Billy Crystal hizo de Billy Cristal, también con ese inquietante pelo a lo Ciprià Ciscar que no se puede aguantar y los brillos de Lladró en una cara a punto de dar de sí. El cómico y veterano presentador de los Oscar, de 63 años, supera en uno la edad media de los académicos de Hollywood, esos venerables señores con una suave tolerancia a la gamberrada y al humor cáustico.

No hace falta tirar de Ricky Gervais, Jon Stewart es probablemente el mejor presentador de los últimos años. Pero cualquiera es mejor que James Franco, el más reciente.

Crystal es un producto para todos los públicos que al final acaba siendo para ningún público en particular. Su incursión inicial en las películas nominadas quizá fue menos graciosa que otros años (aunque se agradece la presencia de Justin Bieber, que lo mismo se presta para que lo acribillen en «CSI» que para tomarse a chufla en los Oscar).

Tampoco molestó demasiado en una ceremonia que fue lo de siempre con menos estrellas que nunca (menos mal que Melanie Griffith cada vez se parece más a Tippi Hedren y Michael Douglas a Kirk Douglas).

Aunque hubo una peculiaridad y fue esa «emmyzación» cuando los de «The Artist» recogieron el Oscar a mejor película. Que suba todo «Dieu» y no solo los productores es cosa de los Emmy.

La chispa adecuada

La ceremonia de los Oscar, como todas, es una rutinaria sucesión de entregas donde cualquier chispa se agradece.
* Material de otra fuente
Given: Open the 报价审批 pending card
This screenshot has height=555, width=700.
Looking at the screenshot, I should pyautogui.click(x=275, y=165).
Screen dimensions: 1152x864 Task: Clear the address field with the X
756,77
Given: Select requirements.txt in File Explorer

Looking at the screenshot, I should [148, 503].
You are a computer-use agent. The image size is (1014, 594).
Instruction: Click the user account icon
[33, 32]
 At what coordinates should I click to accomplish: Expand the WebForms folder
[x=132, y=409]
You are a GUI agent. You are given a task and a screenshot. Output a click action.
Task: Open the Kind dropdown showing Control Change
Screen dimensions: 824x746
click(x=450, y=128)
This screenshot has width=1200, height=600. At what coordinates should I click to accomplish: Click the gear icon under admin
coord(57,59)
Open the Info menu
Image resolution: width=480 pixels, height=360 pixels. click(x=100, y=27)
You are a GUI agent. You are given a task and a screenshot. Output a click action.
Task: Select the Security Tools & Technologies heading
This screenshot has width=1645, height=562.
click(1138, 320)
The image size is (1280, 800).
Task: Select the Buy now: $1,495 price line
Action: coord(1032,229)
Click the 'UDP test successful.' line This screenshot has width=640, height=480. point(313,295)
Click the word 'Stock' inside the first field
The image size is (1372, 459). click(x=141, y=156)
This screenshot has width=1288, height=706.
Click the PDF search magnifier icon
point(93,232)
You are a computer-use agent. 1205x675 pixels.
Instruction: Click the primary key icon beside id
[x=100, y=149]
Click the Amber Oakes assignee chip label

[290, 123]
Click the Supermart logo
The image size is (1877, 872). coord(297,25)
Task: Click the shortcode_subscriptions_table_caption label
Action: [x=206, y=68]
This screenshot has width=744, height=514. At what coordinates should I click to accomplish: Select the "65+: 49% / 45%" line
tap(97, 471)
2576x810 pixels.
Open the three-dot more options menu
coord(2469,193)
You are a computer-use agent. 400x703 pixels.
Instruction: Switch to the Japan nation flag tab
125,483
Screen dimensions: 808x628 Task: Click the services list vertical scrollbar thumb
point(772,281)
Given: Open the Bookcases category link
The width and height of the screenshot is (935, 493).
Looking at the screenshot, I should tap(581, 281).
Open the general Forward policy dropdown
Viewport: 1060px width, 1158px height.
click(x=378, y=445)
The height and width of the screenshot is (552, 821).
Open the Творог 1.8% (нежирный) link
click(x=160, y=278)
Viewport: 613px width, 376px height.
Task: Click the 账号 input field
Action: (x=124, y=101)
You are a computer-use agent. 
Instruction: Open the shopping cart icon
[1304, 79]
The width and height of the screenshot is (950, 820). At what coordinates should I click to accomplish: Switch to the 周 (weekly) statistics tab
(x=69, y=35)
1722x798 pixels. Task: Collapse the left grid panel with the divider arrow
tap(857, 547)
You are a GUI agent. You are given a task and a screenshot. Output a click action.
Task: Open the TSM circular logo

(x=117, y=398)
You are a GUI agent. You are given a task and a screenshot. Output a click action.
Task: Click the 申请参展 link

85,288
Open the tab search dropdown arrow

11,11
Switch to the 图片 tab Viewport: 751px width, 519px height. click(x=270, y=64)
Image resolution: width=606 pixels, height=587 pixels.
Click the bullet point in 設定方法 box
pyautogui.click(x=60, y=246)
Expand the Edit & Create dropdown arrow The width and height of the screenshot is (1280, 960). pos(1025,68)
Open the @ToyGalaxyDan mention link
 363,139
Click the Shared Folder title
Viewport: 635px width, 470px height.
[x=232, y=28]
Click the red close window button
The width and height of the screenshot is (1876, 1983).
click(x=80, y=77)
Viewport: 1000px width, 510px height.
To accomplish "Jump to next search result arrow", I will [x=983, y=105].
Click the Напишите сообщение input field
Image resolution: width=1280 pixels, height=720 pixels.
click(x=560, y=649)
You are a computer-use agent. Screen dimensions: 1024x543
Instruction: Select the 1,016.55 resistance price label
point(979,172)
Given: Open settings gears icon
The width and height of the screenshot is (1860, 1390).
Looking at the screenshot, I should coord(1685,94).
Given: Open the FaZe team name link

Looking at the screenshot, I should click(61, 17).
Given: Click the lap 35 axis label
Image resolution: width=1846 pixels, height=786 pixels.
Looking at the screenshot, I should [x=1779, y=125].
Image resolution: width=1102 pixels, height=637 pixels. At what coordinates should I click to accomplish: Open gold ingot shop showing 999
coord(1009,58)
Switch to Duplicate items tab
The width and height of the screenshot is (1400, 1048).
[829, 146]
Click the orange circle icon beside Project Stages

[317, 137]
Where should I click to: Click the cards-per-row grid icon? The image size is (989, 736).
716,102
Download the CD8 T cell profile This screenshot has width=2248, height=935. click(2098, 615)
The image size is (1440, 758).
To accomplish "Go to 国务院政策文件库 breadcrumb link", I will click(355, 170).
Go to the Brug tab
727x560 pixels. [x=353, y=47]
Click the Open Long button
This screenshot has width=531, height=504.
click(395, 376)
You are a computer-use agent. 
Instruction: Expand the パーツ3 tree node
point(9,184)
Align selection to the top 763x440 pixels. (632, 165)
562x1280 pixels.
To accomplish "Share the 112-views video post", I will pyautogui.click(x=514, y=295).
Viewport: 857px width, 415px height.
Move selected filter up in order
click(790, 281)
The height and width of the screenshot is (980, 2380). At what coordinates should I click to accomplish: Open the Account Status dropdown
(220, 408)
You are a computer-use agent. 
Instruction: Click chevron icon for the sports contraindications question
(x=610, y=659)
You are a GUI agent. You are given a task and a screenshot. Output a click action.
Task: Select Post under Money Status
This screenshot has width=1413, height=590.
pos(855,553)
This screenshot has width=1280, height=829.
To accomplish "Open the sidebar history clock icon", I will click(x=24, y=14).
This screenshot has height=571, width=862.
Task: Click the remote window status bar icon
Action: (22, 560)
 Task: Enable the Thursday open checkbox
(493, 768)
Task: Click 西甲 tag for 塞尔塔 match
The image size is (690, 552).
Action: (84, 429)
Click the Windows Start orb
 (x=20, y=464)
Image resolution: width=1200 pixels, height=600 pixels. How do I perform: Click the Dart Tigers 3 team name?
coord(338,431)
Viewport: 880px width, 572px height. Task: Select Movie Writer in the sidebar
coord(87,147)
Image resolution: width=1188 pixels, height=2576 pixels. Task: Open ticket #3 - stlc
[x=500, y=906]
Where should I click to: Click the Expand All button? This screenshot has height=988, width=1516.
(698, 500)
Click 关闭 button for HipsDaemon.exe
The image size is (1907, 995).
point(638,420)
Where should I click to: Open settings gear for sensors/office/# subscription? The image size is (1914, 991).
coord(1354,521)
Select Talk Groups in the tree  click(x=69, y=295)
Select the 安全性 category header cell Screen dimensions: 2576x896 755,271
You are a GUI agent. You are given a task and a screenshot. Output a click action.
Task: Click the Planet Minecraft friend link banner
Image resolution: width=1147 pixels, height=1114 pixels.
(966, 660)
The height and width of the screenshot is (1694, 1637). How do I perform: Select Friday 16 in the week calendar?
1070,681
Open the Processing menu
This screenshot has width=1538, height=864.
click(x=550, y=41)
Ya sea el Circo del Sol (a quien le guste); ya sea la actuación de la rana Gustavo y la cerdita Peggydesde un palco (el tradicional sitio de los vejestorios Statler y Waldorf de los Teleñecos); ya sea la espídica sobreactuación de Emma Stone; ya sea ese homenaje apretado de las ordinariotas Cameron Díaz y Jennifer López a Jane Russell y Marilyn Monroe, o ya sea la pierna de Angelina Jolie, que, autoparodiándose, trasladó el posado raja de tu falda de la alfombra roja al escenario (seguramente para que la gente no se fijara en que es solo cabeza).

Al final una, para entretenerse, acaba contando cuántas van de dorado bling bling: Meryl Streep (curiosamente también iba de dorado cuando ganó su último Oscar por «La decisión de Sophie»), Oprah, la novia de Clooney, Jessica Chastain (con negro) o Melissa Leo (solo la parte de arriba).

En fin, no sé para qué llevan a una superheroína con capa (Gwyneth Paltrow) si ni siquiera ella es capaz de hacer algo para arreglar el tostón. De Billy Crystal no lo esperábamos.